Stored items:
- - -
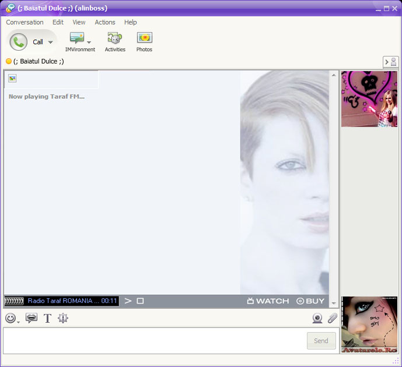Expand the IMVironment dropdown arrow
Screen dimensions: 402x367
pos(89,42)
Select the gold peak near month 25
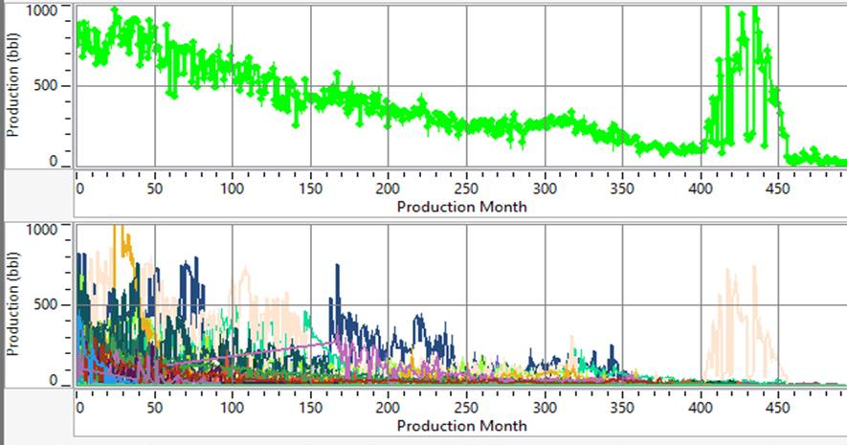847x445 pixels. pos(120,239)
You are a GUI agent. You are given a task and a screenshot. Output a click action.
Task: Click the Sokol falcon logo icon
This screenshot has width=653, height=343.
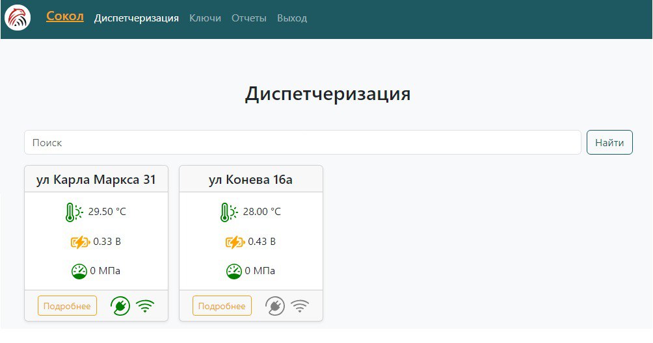(x=18, y=18)
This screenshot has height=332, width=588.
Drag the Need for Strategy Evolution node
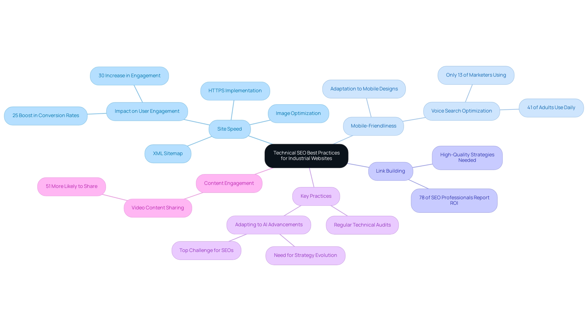pos(305,255)
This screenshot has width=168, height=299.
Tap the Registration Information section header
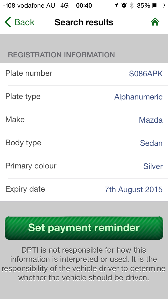click(x=61, y=55)
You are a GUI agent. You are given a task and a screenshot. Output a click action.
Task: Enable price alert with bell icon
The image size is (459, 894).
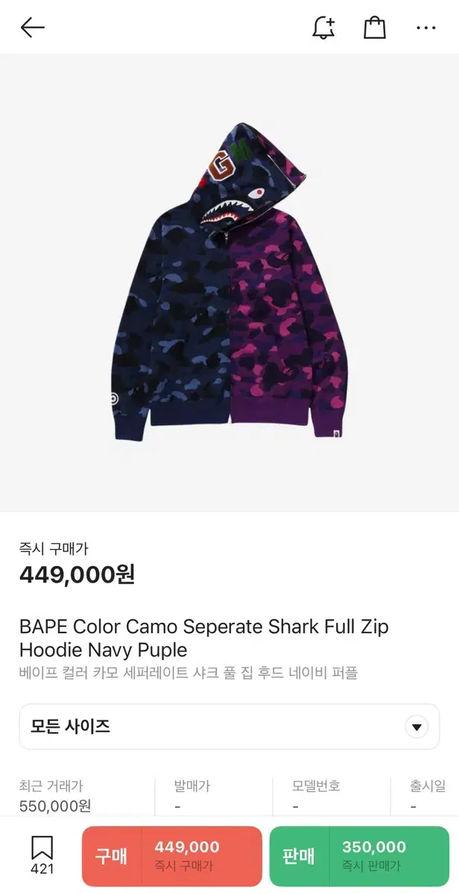tap(323, 28)
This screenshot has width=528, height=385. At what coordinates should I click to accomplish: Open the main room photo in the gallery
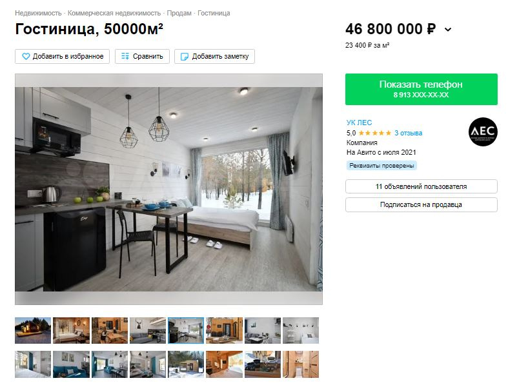click(168, 189)
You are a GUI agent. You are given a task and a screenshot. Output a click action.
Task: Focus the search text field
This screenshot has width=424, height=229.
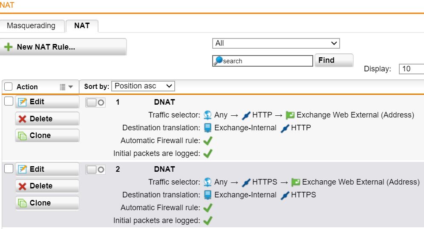click(262, 61)
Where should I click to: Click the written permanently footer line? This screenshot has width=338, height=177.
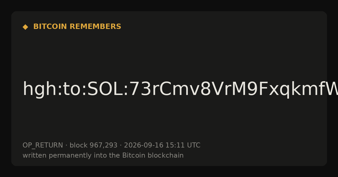(x=103, y=155)
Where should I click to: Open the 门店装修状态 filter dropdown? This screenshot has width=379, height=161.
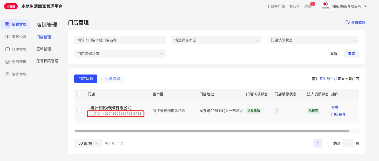point(120,54)
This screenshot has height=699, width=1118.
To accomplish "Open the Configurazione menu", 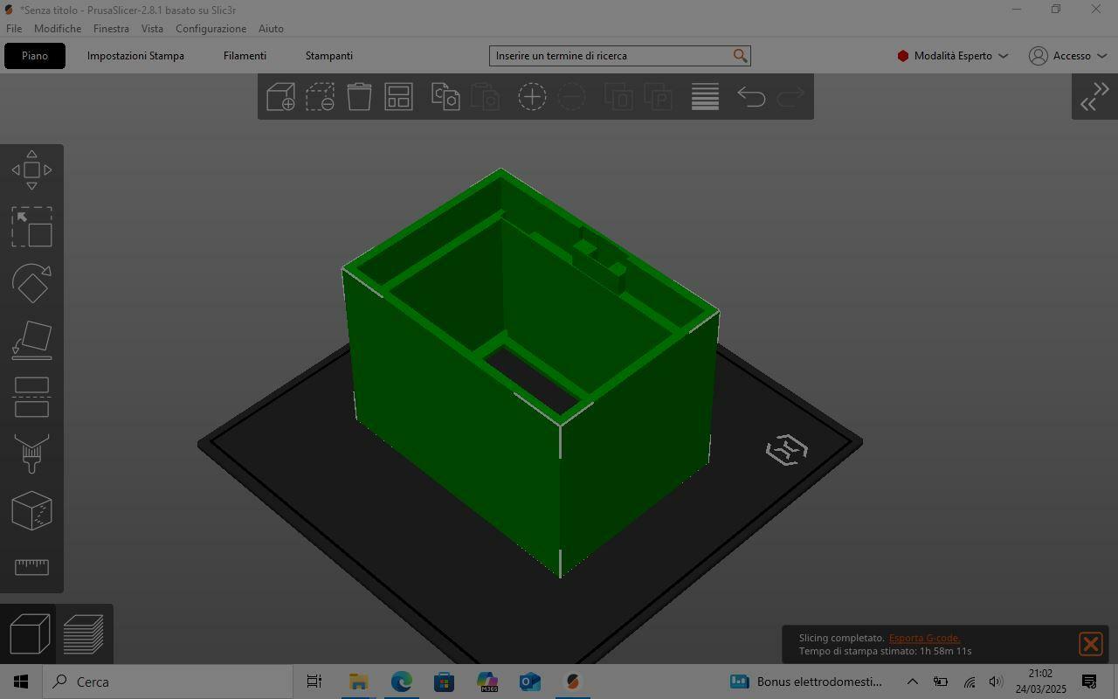I will pos(210,29).
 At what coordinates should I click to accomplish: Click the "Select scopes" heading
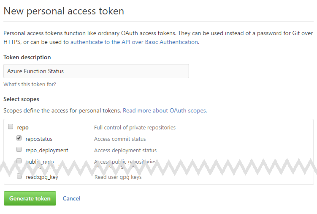(21, 99)
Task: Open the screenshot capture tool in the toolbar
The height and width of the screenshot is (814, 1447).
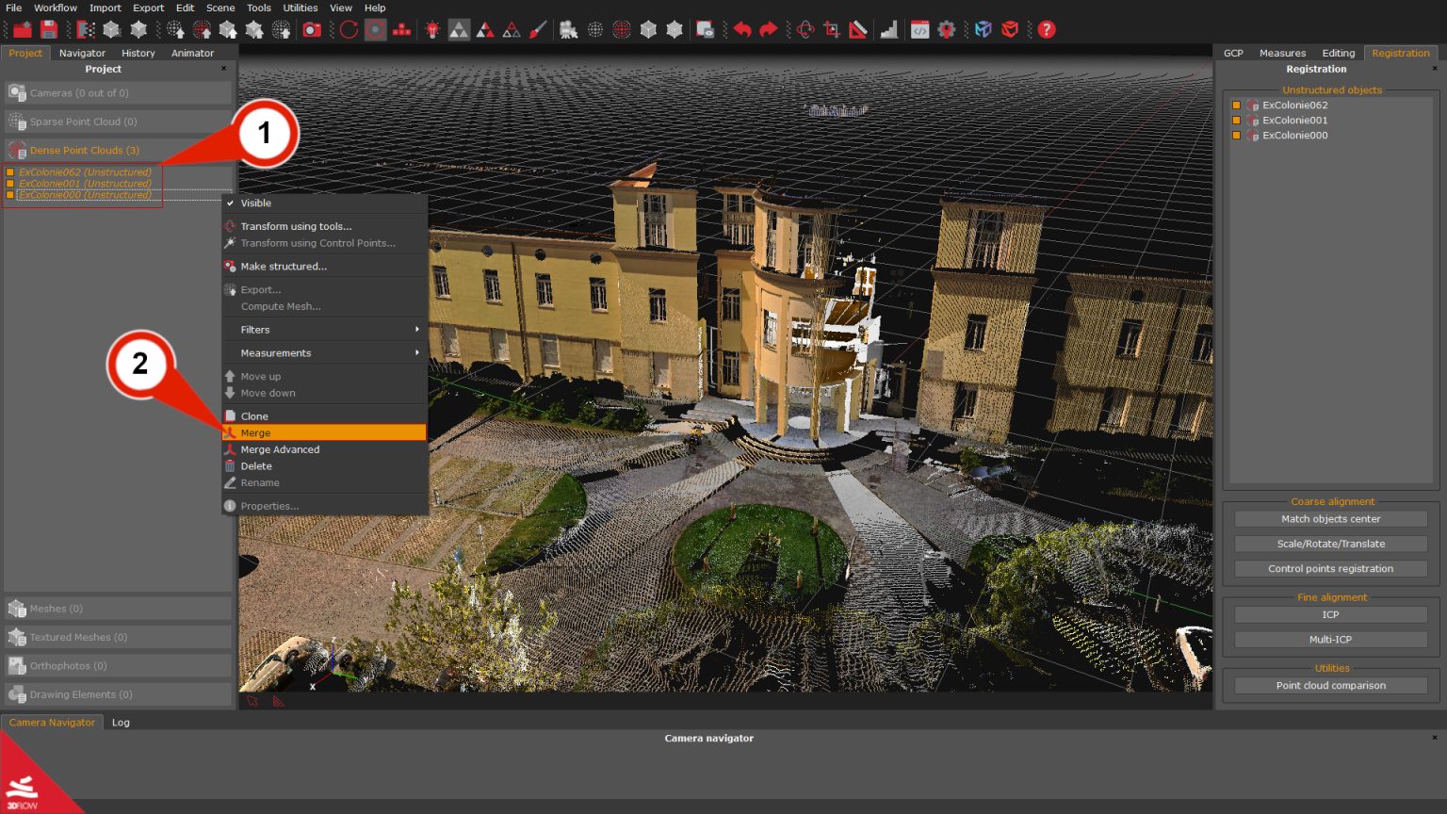Action: click(x=313, y=29)
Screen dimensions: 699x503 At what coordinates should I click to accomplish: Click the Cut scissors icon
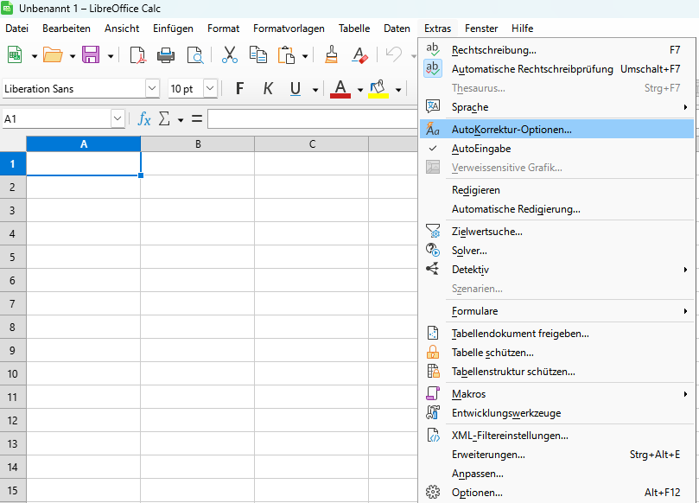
- - -
**WHAT THIS TASK INVOLVES**:
Task for the records above: copy every line in which the word "icon" occurs.

**RESPONSE**:
Task: Click the Sokol falcon logo icon
Task: Enable price alert with bell icon
Screen dimensions: 699x503 At what coordinates should I click to accomplish: Click the Cut scissors icon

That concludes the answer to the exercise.